The typical process begins with a request for proposals that spells out the scope of work, evaluation criteria, and budget parameters. Proposals are usually scored by a committee using the criteria published in the solicitation, and the results are disclosed publicly. Bid openings are conducted in public settings to guard against favoritism. Skipping these steps can result in the contract being declared void, which leaves the municipality without a vendor and potentially facing legal challenges from firms that were shut out of the process.
The final contract almost always includes performance metrics tied to deliverables — website traffic, social media engagement, event attendance — along with insurance requirements to protect the municipality from financial exposure if something goes wrong. A department head or city manager typically oversees the relationship to make sure the vendor sticks to the contract terms. Oversight matters more than most agencies appreciate: an outside firm that goes off-script with a tone-deaf social media post or a legally problematic flyer creates liability for the government, not for the vendor.
Municipalities use a mix of tools to reach residents: official websites, social media accounts, email newsletters, utility bill inserts, text alert systems, and increasingly, geofenced digital advertising that targets people within the jurisdiction’s boundaries. Each channel carries its own legal considerations beyond the general rules already discussed.
Email newsletters generally fall outside the federal CAN-SPAM Act when their primary purpose is informational rather than commercial. The Act applies to messages whose primary purpose is the commercial advertisement or promotion of a commercial product or service.13Federal Trade Commission. CAN-SPAM Act: A Compliance Guide for Business A city newsletter announcing park hours, road closures, and council meeting dates does not fit that definition. However, a newsletter promoting a municipally owned golf course or conference center starts to look commercial, and communications staff should treat those messages with more care around opt-out requirements and sender identification.

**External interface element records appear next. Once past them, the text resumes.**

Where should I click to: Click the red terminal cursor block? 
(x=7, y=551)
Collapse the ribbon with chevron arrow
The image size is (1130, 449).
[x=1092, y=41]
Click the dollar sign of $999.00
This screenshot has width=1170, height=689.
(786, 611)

Text alert systems raise separate concerns. The Telephone Consumer Protection Act restricts automated calls and text messages, and while government agencies sending purely informational messages about emergencies or public safety generally operate within recognized exemptions, the boundaries are not as bright as many agencies assume. The FCC has interpreted the emergency-purpose exception narrowly, requiring that the content be directly related to an imminent health or safety risk. A text blast about a summer concert series or a new recycling program likely does not qualify. Municipalities running opt-in text programs should ensure they have clear written consent from subscribers and an easy opt-out mechanism regardless of whether a specific exemption applies.
Digital advertising targeted by geography adds a data-collection dimension. When a municipality runs geofenced ads on social media or search platforms, the ad platform collects data about residents who interact with the content. While the platform rather than the municipality typically controls that data, agencies should be aware that a growing number of states have enacted consumer privacy laws that could affect how resident data gathered through municipal campaigns is stored and shared. A clear privacy policy on the municipal website that discloses what data is collected and how it is used is a baseline best practice, even in jurisdictions without a specific state privacy statute.